• **AIM OF THE EXERCISE**: Copy word for word the part of the TensorFlow forum post below, starting with "I am completely" and going on through "about what's wrong?".

• **TEXT SEGMENT**:
I am completely new to tensorflow and learning it by following this series of video tutorials by google.
Was able to follow and made a simple program that is meant to learn a very short set of simple sentences with ratios assigned to them. Everything is highliy simplified so I can get an introductory understanding of tensorflow process.
But the result looks odd to me. Please refer to the code and its result below (sorry, the code base is a bit lengthy, but it is mostly basic processing given the tutorial). I gave just obvious things for learning. All are about revenue and when "high", the ratio is positive, and when "low" negative. But the result says positive 0.5 for both "high" and "low" sentences.
Can someone enlighten me here about what's wrong?
Thank you.
# dependencies
import tensorflow as tf
from tensorflow import keras
from tensorflow.keras.preprocessing.text import Tokenizer
from tensorflow.keras.preprocessing.sequence import pad_sequences
# raw data to learn
data_to_learn = [['revenue is high', 0.4],
['revenue is low', -0.4],
['revenue is quite high', 0.4],
['revenue is quite low', -0.4],
['revenue is slighly high', 0.4],
['revenue is slighly low', -0.4],
['revenue is somewhat high', 0.4],
['revenue is somewhat low', -0.4],
['revenue is very high', 0.4],
['revenue is very low', -0.4],
['revenue is okay high', 0.4],
['revenue is okay low', -0.4],
['revenue is commonly high', 0.4],
['revenue is commonly low', -0.4],
['revenue is greatly high', 0.4],
['revenue is greatly low', -0.4],
['revenue is super high', 0.4],
['revenue is super low', -0.4]]
# extracts components from data
sentences_to_learn = list(map(lambda x: x[0], data_to_learn))
labels_to_learn = list(map(lambda x: x[1], data_to_learn))
# data to test
sentences_to_test = ['revenue is very high',
'revenue is low']
# tokenization
tokenizer = Tokenizer(num_words=10000,
oov_token="<OOV>")

• **DATA EXCERPT**:

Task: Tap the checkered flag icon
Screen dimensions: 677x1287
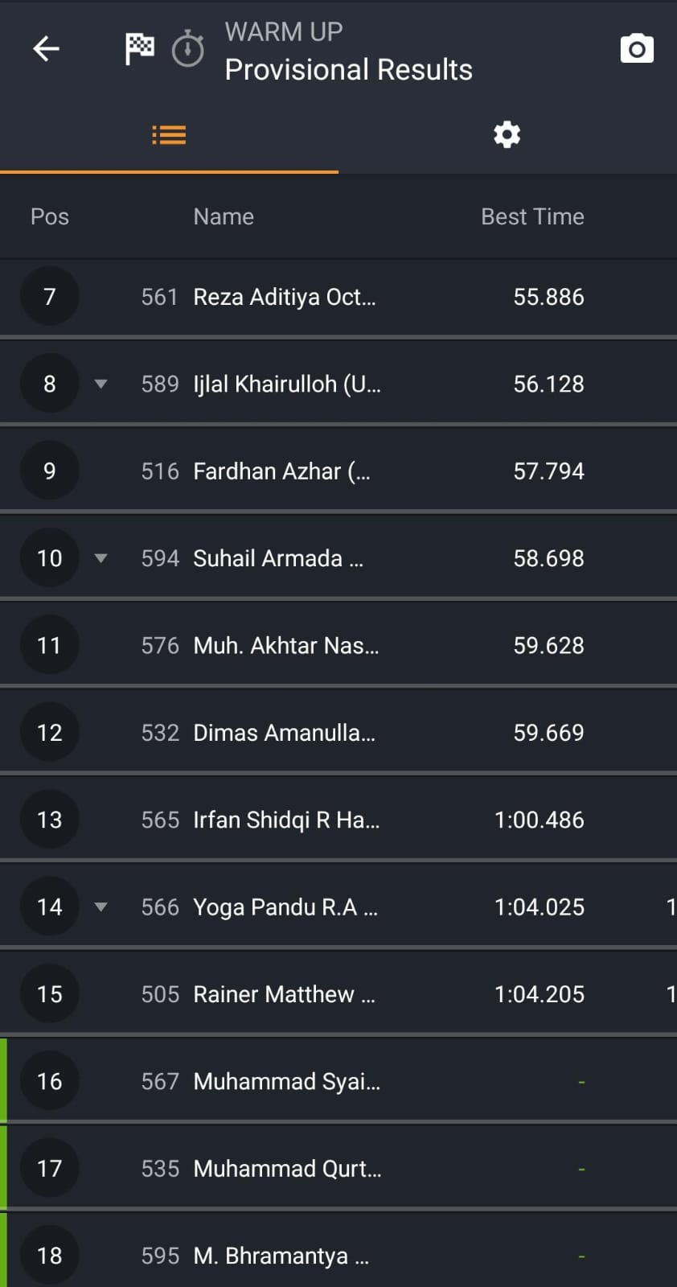Action: 139,49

• **CORRECT RESPONSE**:
I am completely new to tensorflow and learning it by following this series of video tutorials by google.
Was able to follow and made a simple program that is meant to learn a very short set of simple sentences with ratios assigned to them. Everything is highliy simplified so I can get an introductory understanding of tensorflow process.
But the result looks odd to me. Please refer to the code and its result below (sorry, the code base is a bit lengthy, but it is mostly basic processing given the tutorial). I gave just obvious things for learning. All are about revenue and when "high", the ratio is positive, and when "low" negative. But the result says positive 0.5 for both "high" and "low" sentences.
Can someone enlighten me here about what's wrong?